If we take the Ln(2.02) errors,
we see they are symmetrical with the Ln(2) errors.

ln(2.02)
exp( 7.030975114E-01 ) = 2.000000 , 0.990 % error
is equivalent to:
ln(2) + ( ln(1.01) x 1 )
exp( 7.030975114E-01 ) = 2.000000 , 0.990 % error

ln(2.02) + ( ln(1.01) x 2 )
exp( 7.229981731E-01 ) = 2.040200 , 0.990 % error
is equivalent to:
ln(2) + ( ln(1.01) x 3 )
exp( 7.229981731E-01 ) = 2.040200 , 0.990 % error

ln(2.02) + ( ln(1.01) x 4 )
exp( 7.428988348E-01 ) = 2.081208 , 0.990 % error
is equivalent to:
ln(2) + ( ln(1.01) x 5 )
exp( 7.428988348E-01 ) = 2.081208 , 0.990 % error

I think we can conclude, that HP should have expressed their
HP35 Errata in terms of Ln(1.01) , Ln(1.1) and LN(2).

We can also see from above, that not ALL values of
LN(1.01) k = 1 to 9 produce errors with LN(1.1) and LN(2).

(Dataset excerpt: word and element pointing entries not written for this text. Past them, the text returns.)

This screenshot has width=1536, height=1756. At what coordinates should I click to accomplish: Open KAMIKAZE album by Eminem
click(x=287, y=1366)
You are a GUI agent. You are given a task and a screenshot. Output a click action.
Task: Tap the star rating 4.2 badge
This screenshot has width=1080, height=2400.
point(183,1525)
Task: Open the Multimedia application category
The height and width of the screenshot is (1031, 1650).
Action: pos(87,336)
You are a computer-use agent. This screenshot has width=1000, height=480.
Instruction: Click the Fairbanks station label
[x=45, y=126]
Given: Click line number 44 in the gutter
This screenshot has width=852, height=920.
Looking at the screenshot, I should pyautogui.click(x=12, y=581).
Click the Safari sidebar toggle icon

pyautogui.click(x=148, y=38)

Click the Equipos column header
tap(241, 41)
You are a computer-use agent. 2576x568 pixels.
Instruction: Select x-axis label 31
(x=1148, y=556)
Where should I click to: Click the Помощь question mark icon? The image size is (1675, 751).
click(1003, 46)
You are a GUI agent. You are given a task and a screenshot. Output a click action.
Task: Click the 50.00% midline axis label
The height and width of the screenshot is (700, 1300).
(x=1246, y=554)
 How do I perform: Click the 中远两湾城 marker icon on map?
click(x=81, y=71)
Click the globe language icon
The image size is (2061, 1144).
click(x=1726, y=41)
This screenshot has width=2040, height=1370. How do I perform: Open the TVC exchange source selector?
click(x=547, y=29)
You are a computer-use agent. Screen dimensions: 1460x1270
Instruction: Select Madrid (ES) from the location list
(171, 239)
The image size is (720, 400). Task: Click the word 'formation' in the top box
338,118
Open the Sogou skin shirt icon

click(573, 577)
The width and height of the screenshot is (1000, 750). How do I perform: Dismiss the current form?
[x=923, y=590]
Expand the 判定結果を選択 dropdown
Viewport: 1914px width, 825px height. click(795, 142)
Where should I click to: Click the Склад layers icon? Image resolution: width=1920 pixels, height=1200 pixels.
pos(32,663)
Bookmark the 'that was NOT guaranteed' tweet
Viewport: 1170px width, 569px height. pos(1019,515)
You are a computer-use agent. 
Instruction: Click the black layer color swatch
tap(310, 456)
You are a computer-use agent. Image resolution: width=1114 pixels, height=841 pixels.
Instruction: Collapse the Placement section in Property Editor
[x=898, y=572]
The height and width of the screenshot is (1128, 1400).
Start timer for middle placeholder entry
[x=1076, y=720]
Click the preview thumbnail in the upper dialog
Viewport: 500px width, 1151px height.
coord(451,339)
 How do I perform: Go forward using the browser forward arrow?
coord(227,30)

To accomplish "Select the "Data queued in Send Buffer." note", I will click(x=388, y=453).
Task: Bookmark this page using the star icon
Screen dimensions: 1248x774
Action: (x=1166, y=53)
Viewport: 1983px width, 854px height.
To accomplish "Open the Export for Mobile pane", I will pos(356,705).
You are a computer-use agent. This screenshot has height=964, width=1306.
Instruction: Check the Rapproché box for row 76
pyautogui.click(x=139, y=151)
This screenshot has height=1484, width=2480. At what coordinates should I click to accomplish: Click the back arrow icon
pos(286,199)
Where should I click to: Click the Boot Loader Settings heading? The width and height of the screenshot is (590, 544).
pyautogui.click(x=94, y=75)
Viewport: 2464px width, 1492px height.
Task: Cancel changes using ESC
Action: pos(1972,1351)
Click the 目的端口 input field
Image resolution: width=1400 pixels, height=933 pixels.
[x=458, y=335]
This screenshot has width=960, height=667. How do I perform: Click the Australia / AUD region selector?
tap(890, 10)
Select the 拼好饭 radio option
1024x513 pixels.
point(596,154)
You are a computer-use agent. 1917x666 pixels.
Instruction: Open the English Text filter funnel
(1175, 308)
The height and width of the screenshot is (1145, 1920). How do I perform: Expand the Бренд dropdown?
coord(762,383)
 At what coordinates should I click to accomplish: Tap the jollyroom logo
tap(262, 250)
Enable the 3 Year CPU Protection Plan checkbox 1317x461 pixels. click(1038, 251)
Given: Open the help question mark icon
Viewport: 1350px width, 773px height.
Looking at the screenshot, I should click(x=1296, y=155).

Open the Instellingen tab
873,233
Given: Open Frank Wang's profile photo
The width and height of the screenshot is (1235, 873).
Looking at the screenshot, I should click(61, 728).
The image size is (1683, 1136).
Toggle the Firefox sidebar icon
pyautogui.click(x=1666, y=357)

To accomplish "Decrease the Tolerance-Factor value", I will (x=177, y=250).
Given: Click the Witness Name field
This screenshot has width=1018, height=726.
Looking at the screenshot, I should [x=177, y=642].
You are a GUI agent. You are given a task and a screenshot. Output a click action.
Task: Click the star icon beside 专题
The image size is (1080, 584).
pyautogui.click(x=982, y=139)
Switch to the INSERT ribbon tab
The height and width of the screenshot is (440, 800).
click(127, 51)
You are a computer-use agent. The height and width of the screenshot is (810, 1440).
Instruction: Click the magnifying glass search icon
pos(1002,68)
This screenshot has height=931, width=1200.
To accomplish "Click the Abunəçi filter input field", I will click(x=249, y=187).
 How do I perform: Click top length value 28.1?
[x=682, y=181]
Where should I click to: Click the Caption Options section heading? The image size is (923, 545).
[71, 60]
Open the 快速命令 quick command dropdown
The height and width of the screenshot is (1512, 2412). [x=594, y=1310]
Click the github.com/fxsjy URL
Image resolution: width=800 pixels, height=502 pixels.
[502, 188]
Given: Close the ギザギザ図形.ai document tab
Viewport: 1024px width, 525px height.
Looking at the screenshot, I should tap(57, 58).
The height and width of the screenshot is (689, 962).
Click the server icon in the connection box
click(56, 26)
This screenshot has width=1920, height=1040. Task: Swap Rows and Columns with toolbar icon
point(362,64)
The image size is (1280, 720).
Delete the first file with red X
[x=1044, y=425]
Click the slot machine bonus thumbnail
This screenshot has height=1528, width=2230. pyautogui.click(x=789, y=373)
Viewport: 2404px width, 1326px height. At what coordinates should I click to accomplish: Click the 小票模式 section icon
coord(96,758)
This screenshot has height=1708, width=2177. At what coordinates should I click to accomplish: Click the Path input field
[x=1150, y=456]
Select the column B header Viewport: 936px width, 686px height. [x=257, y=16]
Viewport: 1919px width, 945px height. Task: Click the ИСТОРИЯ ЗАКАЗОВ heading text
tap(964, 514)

Although I am reasonably sure the above list of exp(X) errors
is complete, not all are symmetrical with the expression exp(ln(X))

I think the full list in this form of original HP35 errors would be:

exp(ln(1.0201))

exp(ln(1.04060401))

exp(ln(1.12211))

exp(ln(2.02))

exp(ln(2.060602))

Regards, Geoff Hitchcox (Christchurch, New Zealand).